Where Naive RAG Fails

Before diving into solutions, let's enumerate the specific failure modes of a basic RAG pipeline:

Wrong chunks retrieved: The retrieval step returns chunks that are semantically similar to the query but don't contain the answer. This is the most common failure — and it's a retrieval problem, not a generation problem
Answer spread across chunks: The information needed to answer the query is split across multiple chunks that weren't designed to be self-contained. The LLM receives fragments that individually don't make sense
Lost in the middle: Research from Stanford shows LLMs disproportionately attend to information at the beginning and end of the context window, ignoring the middle. Important context in the middle of a long retrieval set gets lost
Hallucination despite correct retrieval: Even with the right context, the LLM may generate plausible-sounding text that isn't supported by the retrieved documents. This happens more often with ambiguous or complex queries
Retrieval of outdated or contradictory chunks: When the knowledge base contains multiple versions of the same information, the retrieval step may pull in outdated or conflicting chunks without any disambiguation

Chunking: The Foundation Nobody Gets Right

Chunking strategy is the single highest-leverage decision in a RAG pipeline. Get it wrong, and no amount of retrieval sophistication will save you. Yet most implementations use the default: split text into fixed-size windows of 500-1000 tokens with some overlap.

Fixed-Size Chunking

The simplest approach: split text every N tokens (or characters) with M tokens of overlap. It's fast and deterministic, but it's also the worst strategy for most use cases. Fixed-size chunking routinely splits sentences mid-thought, separates questions from their answers, and creates chunks that are semantically incoherent.

When to use it: Only as a baseline or for truly unstructured text where no better signal exists. For structured documents (docs, articles, code), there are always better options.

Recursive Character Splitting

LangChain's RecursiveCharacterTextSplitter improves on fixed-size chunking by trying to split on natural boundaries: first paragraphs, then sentences, then words. This preserves more semantic coherence than arbitrary token boundaries. It's a good default, but it still doesn't understand document structure.

Semantic Chunking

Semantic chunking uses embedding similarity between consecutive sentences to find natural breakpoints. When the embedding similarity between sentence N and sentence N+1 drops below a threshold, a chunk boundary is placed. This creates chunks that are topically coherent — each chunk discusses one concept or topic.

The downside is computational cost (you're embedding every sentence) and sensitivity to the threshold parameter. Too aggressive and you get single-sentence chunks; too lenient and you get entire sections as single chunks.

Parent-Document / Hierarchical Chunking

This is the strategy that unlocks the biggest quality improvements. The idea: create small chunks for retrieval (high precision) but return the parent document or a larger context window for generation (high recall). You embed small, focused chunks so retrieval is precise. But when a small chunk matches, you return the surrounding larger context to the LLM so it has enough information to generate a complete answer.

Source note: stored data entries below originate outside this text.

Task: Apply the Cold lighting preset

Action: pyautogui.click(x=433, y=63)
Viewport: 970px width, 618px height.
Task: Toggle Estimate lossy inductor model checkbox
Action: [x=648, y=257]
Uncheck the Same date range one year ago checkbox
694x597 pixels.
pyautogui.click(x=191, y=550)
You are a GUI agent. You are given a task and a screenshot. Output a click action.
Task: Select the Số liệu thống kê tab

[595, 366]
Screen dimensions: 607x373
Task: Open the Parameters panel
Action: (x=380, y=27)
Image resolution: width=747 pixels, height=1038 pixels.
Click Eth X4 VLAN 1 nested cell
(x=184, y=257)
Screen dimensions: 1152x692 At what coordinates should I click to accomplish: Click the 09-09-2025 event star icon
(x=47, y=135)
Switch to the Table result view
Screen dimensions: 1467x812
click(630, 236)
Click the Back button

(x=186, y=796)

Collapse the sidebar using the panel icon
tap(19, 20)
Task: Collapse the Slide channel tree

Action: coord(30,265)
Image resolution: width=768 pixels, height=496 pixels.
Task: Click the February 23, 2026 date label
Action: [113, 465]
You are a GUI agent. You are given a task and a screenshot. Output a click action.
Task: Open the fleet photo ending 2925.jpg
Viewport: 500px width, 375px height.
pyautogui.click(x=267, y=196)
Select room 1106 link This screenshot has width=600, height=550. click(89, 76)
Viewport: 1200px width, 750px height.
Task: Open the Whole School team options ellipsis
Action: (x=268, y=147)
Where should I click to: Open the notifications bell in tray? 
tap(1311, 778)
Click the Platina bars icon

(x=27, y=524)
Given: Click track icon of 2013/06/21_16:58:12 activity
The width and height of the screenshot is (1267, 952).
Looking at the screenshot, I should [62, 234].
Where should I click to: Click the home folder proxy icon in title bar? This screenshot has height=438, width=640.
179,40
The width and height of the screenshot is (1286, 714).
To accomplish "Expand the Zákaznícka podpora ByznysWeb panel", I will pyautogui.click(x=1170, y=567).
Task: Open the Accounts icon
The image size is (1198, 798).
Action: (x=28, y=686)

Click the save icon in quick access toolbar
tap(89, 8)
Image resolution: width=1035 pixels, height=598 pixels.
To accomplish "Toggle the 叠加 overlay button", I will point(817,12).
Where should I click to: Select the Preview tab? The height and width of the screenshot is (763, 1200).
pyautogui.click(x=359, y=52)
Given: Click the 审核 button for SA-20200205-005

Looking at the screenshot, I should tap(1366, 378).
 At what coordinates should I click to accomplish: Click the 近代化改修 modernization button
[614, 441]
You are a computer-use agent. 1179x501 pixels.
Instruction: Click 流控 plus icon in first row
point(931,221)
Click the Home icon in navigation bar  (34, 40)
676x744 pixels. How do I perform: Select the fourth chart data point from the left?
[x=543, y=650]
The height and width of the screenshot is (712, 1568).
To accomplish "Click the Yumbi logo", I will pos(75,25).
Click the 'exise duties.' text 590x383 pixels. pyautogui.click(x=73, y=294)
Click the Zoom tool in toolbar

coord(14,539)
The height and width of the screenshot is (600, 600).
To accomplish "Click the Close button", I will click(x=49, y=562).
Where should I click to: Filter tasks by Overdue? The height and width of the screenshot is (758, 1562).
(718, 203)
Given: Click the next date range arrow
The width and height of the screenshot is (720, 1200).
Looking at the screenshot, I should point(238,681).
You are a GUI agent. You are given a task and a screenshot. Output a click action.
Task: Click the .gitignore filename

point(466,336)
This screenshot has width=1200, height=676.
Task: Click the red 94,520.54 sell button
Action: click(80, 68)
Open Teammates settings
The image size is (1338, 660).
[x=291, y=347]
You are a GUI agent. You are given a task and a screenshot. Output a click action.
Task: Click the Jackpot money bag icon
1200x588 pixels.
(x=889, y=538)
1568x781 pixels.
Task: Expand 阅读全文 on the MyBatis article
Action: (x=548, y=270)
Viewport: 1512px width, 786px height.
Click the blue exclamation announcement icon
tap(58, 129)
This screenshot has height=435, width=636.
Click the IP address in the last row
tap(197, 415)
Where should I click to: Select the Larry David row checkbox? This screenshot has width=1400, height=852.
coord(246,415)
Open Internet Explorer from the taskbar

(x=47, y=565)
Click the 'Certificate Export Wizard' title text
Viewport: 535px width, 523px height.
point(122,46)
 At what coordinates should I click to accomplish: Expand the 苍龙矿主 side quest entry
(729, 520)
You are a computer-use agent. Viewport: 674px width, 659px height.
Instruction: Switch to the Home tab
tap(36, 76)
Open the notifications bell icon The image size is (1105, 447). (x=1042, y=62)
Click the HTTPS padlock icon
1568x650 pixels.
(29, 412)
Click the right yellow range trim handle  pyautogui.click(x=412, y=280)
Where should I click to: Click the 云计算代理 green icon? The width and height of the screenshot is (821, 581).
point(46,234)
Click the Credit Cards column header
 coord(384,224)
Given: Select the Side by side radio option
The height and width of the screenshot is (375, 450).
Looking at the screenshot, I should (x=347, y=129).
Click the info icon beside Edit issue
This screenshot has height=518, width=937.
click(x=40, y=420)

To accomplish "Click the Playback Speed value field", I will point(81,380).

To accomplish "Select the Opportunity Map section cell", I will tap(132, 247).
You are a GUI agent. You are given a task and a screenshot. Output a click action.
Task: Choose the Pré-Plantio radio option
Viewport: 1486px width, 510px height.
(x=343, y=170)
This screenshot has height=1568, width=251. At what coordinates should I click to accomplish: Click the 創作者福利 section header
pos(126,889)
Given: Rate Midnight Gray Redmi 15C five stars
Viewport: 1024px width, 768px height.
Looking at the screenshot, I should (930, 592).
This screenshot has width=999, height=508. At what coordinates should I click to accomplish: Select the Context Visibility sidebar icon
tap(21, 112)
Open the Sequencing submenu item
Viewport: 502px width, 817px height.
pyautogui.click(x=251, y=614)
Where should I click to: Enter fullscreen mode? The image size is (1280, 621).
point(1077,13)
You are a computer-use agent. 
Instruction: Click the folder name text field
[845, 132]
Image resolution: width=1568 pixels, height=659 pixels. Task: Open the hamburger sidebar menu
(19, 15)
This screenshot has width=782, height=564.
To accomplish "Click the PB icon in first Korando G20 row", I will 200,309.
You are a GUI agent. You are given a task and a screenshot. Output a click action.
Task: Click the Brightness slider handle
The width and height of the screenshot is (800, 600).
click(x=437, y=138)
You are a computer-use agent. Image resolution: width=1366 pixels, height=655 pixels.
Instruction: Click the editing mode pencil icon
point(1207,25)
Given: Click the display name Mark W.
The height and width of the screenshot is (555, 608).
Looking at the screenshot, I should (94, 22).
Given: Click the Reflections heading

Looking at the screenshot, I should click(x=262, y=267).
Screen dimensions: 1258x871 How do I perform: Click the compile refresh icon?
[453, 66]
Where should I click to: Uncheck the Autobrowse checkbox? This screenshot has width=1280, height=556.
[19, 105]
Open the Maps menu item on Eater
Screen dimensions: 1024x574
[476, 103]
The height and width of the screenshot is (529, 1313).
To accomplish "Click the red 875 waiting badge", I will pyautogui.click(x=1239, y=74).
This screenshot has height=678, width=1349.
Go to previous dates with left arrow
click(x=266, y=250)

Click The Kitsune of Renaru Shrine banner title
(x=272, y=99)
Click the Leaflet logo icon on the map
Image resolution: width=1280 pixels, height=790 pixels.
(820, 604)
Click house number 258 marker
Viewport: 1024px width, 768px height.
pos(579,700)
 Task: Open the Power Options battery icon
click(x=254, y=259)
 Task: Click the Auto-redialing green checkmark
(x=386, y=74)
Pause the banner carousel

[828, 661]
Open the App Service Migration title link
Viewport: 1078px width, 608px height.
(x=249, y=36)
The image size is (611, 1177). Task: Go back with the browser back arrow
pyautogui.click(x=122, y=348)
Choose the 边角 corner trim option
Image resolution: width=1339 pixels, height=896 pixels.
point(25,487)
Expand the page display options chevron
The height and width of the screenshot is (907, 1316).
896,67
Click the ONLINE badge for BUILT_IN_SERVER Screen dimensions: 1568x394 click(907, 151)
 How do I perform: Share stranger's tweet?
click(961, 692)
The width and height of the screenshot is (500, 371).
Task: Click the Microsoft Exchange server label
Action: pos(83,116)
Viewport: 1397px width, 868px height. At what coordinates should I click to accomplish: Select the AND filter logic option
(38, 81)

Small chunks (200-400 tokens) for precise semantic retrieval
Parent documents or expanded windows (1000-2000 tokens) for generation context
This decouples the retrieval granularity from the generation context — the key insight most pipelines miss
Implementation: store both small and large chunks with parent-child relationships, retrieve on small, return large

Embedding Model Selection

Your embedding model determines the quality of your retrieval. A bad embedding model means the vector space doesn't capture the semantic relationships your queries need. The choice matters more than most engineers realize.

OpenAI text-embedding-3-large: Strong general-purpose performance, 3072 dimensions, good for most use cases. But expensive at scale and requires API calls (latency)
BGE-large-en-v1.5: Open-source, competitive performance, can be self-hosted. Great for organizations that need data privacy or want to avoid API dependencies
E5-large-v2: Strong instruction-following embeddings. Particularly good when you can prefix queries with 'query:' and documents with 'passage:' to help the model understand the retrieval task
Cohere embed-v3: Excellent multilingual performance and built-in compression (int8/binary embeddings for cost reduction with minimal quality loss)
Nomic embed-text-v1.5: Open-source with Matryoshka representations — you can truncate embeddings to smaller dimensions with minimal quality loss, enabling cost/quality tradeoffs

Key considerations: dimensionality (higher = better quality but more storage/compute), whether the model supports instruction prefixes (significantly improves retrieval quality), and whether you can fine-tune on your domain data (domain-specific fine-tuning typically gives 5-15% retrieval improvement).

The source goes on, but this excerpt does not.